The request:
Revise the entries below so that each "Image resolution" reads "Screen resolution", keeping every other character as it is.
•••••
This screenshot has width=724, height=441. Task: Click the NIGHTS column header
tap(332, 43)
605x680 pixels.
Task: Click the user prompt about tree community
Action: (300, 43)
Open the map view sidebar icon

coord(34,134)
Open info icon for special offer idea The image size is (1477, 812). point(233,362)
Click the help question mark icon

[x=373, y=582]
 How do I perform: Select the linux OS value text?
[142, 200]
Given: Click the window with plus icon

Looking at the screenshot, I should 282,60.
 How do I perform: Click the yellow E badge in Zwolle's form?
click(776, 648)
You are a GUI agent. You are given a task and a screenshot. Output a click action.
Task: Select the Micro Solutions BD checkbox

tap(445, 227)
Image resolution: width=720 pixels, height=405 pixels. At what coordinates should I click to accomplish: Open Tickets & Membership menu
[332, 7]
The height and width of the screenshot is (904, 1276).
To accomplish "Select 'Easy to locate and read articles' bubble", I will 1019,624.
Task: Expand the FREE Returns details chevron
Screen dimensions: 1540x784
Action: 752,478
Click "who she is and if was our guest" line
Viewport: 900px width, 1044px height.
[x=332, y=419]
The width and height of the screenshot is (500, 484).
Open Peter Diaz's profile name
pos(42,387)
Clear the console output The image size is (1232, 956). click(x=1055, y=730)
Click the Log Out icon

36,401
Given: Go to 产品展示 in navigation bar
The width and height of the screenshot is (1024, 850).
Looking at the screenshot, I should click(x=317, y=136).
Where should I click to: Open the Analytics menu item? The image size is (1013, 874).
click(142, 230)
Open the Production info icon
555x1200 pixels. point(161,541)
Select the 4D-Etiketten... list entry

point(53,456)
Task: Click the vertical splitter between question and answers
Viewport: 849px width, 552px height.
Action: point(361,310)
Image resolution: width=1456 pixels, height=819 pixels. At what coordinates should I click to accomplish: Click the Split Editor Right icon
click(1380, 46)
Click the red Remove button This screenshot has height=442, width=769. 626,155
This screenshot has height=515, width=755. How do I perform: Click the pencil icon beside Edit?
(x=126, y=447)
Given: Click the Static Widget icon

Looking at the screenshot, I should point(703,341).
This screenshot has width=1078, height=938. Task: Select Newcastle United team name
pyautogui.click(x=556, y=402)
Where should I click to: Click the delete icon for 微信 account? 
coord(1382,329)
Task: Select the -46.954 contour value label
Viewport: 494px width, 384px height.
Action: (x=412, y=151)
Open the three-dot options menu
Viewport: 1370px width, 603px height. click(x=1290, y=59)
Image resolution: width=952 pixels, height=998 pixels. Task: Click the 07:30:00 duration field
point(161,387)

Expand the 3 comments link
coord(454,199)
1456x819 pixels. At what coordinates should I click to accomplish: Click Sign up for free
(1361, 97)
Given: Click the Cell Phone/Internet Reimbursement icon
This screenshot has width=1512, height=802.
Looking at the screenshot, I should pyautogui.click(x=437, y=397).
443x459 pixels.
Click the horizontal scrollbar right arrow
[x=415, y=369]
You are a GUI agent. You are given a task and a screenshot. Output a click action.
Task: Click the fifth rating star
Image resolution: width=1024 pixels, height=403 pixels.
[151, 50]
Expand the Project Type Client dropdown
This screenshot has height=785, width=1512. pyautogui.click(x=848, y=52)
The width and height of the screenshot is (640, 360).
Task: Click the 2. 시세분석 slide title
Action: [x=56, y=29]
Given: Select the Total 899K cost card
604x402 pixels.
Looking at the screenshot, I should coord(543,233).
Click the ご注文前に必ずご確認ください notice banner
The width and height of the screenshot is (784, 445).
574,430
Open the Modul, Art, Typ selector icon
•••••
The output:
This screenshot has width=724, height=441. Task: Click the NIGHTS column header
tap(332, 43)
605x680 pixels.
Task: Click the user prompt about tree community
Action: (300, 43)
Open the map view sidebar icon

coord(34,134)
Open info icon for special offer idea The image size is (1477, 812). point(233,362)
Click the help question mark icon

[x=373, y=582]
 How do I perform: Select the linux OS value text?
[142, 200]
Given: Click the window with plus icon

Looking at the screenshot, I should 282,60.
 How do I perform: Click the yellow E badge in Zwolle's form?
click(776, 648)
You are a GUI agent. You are given a task and a screenshot. Output a click action.
Task: Select the Micro Solutions BD checkbox

tap(445, 227)
Screen resolution: width=720 pixels, height=405 pixels. At what coordinates should I click to accomplish: Open Tickets & Membership menu
[332, 7]
The height and width of the screenshot is (904, 1276).
To accomplish "Select 'Easy to locate and read articles' bubble", I will 1019,624.
Task: Expand the FREE Returns details chevron
Screen dimensions: 1540x784
Action: 752,478
Click "who she is and if was our guest" line
Viewport: 900px width, 1044px height.
[x=332, y=419]
The width and height of the screenshot is (500, 484).
Open Peter Diaz's profile name
pos(42,387)
Clear the console output The image size is (1232, 956). click(x=1055, y=730)
Click the Log Out icon

36,401
Given: Go to 产品展示 in navigation bar
The width and height of the screenshot is (1024, 850).
Looking at the screenshot, I should click(x=317, y=136).
Where should I click to: Open the Analytics menu item? The image size is (1013, 874).
click(142, 230)
Open the Production info icon
555x1200 pixels. point(161,541)
Select the 4D-Etiketten... list entry

point(53,456)
Task: Click the vertical splitter between question and answers
Viewport: 849px width, 552px height.
Action: point(361,310)
Screen resolution: width=1456 pixels, height=819 pixels. At what coordinates should I click to accomplish: Click the Split Editor Right icon
click(1380, 46)
Click the red Remove button This screenshot has height=442, width=769. 626,155
This screenshot has height=515, width=755. How do I perform: Click the pencil icon beside Edit?
(x=126, y=447)
Given: Click the Static Widget icon

Looking at the screenshot, I should point(703,341).
This screenshot has width=1078, height=938. Task: Select Newcastle United team name
pyautogui.click(x=556, y=402)
Where should I click to: Click the delete icon for 微信 account? 
coord(1382,329)
Task: Select the -46.954 contour value label
Viewport: 494px width, 384px height.
Action: (x=412, y=151)
Open the three-dot options menu
Viewport: 1370px width, 603px height. click(x=1290, y=59)
Screen resolution: width=952 pixels, height=998 pixels. Task: Click the 07:30:00 duration field
point(161,387)

Expand the 3 comments link
coord(454,199)
1456x819 pixels. At what coordinates should I click to accomplish: Click Sign up for free
(1361, 97)
Given: Click the Cell Phone/Internet Reimbursement icon
This screenshot has width=1512, height=802.
Looking at the screenshot, I should pyautogui.click(x=437, y=397).
443x459 pixels.
Click the horizontal scrollbar right arrow
[x=415, y=369]
You are a GUI agent. You are given a task and a screenshot. Output a click action.
Task: Click the fifth rating star
Screen resolution: width=1024 pixels, height=403 pixels.
[151, 50]
Expand the Project Type Client dropdown
This screenshot has height=785, width=1512. pyautogui.click(x=848, y=52)
The width and height of the screenshot is (640, 360).
Task: Click the 2. 시세분석 slide title
Action: [x=56, y=29]
Given: Select the Total 899K cost card
604x402 pixels.
Looking at the screenshot, I should coord(543,233).
Click the ご注文前に必ずご確認ください notice banner
The width and height of the screenshot is (784, 445).
574,430
Open the Modul, Art, Typ selector icon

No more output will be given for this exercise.